Tuesday, 1 May 2018

IHH ups offer for Fortis to Rs 175/share; Munjal-Burman to invest Rs 18 bn

The Hero Enterprise-Burman family combine and Malaysia's IHH Healthcare both sweetened their offers on the last day for revising bids for assets of Fortis Healthcare.
IHH submitted a revised offer valuing Fortis at Rs 175 per share, up from its earlier offer of Rs 160 per share. Sunil Kant Munjal of Hero Enterprise together with Anand and Mohit Burman also submitted a revised binding investment proposal to invest Rs 18 billion directly into Fortis without due diligence.

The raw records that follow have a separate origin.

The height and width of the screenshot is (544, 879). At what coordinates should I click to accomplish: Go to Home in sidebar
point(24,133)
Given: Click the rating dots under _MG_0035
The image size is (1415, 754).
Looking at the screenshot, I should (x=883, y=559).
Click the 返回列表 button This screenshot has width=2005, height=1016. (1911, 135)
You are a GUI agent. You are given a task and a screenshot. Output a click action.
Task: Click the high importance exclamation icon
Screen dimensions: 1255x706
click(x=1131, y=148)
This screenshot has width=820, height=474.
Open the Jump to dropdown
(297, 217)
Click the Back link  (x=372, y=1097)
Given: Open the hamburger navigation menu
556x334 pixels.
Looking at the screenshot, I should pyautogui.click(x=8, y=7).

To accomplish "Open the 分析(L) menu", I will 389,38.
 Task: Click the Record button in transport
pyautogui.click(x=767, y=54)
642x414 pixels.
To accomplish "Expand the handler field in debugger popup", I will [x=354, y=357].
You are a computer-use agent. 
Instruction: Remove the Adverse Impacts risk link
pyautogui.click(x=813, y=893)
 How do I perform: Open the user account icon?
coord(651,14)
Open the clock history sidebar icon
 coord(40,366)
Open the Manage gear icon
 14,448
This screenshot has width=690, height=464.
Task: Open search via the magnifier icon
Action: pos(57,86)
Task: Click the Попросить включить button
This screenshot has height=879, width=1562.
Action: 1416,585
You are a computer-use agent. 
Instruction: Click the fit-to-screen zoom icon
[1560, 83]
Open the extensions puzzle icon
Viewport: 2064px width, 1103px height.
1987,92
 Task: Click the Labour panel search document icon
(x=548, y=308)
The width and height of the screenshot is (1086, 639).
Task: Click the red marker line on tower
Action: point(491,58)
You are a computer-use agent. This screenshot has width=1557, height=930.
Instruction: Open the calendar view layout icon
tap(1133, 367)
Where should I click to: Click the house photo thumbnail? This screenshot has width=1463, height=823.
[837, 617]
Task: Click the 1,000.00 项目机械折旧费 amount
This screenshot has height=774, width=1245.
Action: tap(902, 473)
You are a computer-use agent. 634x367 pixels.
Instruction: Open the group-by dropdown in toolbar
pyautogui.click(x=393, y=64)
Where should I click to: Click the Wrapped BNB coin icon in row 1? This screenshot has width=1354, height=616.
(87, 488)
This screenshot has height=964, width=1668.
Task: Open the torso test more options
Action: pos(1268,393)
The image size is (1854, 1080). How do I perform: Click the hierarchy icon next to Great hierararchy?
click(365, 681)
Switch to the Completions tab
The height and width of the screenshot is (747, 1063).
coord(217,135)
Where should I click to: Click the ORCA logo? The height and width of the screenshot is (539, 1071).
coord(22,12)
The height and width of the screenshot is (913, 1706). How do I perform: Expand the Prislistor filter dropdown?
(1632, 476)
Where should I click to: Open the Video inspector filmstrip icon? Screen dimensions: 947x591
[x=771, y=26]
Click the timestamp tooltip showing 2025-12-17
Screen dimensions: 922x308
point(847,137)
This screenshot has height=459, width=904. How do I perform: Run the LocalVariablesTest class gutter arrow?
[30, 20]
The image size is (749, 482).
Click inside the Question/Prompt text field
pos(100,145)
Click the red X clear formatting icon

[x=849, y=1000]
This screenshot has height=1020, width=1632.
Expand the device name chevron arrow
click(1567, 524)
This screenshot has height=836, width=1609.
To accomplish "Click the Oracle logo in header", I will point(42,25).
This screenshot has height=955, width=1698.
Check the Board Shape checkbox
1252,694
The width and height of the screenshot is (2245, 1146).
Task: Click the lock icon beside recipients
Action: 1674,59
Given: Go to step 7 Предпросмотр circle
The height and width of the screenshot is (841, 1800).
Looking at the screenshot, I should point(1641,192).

IHH’s latest proposal includes an immediate equity infusion at Rs 175 per share and a subsequent equity infusion at a price not exceeding Rs 175 per share. IHH has, however, said this subsequent equity infusion will be subject to a satisfactory completion of due diligence.
On April 24, IHH had tweaked an earlier bid and offered to immediately infuse Rs 6.5 billion as a binding offer. It had also proposed to subsequently invest up to Rs 33.5 billion under a non-binding offer, subject to due diligence.
The Hero Enterprises-Burman Family Office combine has also revised the validity of its offer till May 15 and has now sought three board seats instead of two sought earlier. It is clear the Munjal-Burman combine wants to have a decisive say in the running of Fortis and its diagnostic arm SRL.
In its revised offer letter, the Munjal-Burman combine proposed an upfront infusion of Rs 10.5 billion into Fortis. The remaining investment of Rs 7.5 billion will be over the next four months. The offer letter also proposed a strategic sale of the SRL diagnostics unit after divesting Fortis’ stake in it.
“This proposed offer is a comprehensive solution to address the company’s needs, including the balance funding required for the RHT transaction and an action strategy and achievable plan for the company’s SRL business. We believe that there is every reason for our investment proposal to be put forward to the shareholders for their urgent consideration,” Munjal said.
The Munjal-Burman combine’s earlier offer was for a direct infusion of Rs 15 billion.
In its revised offer, of the proposed Rs 18 billion investment, Rs 8 billion will be through preferential issue of equity shares and the balance through preferential issue of warrants, based on Fortis’ current business and financial position. “Hence, including the warrant subscription amount, our upfront investment in the company will be Rs 10.5 billion,” the offer letter stated.
The allotment and pricing of the preferential issue of equity shares will be Rs 167 per share (or according to Sebi’s ICDR guidelines, whichever is higher), while that for the warrants will be Rs 176 per share.
Bidding for Fortis closes on Tuesday. The TPG-backed-Manipal Hospitals will have a chance to revise its offer till May 6, based on the bids received on May 1. This is according to “obligations” towards Manipal-TPG consortium, Fortis has said.
The Fortis board will meet on May 10 to select an investor and the deadline for submitting bids has been extended to May 1.
Objecting to the board's decision to extend the timeline for submitting bids till May 1, Hero Enterprises had sought a level playing field for all the bidders.
“We are a bit surprised as we had assumed that the final bids were submitted and the process now was only to review and choose the best offer. We strongly believe that there should be equal opportunity provided to all bidders without any unfair advantage to any one party,” Munjal had said a few days ago.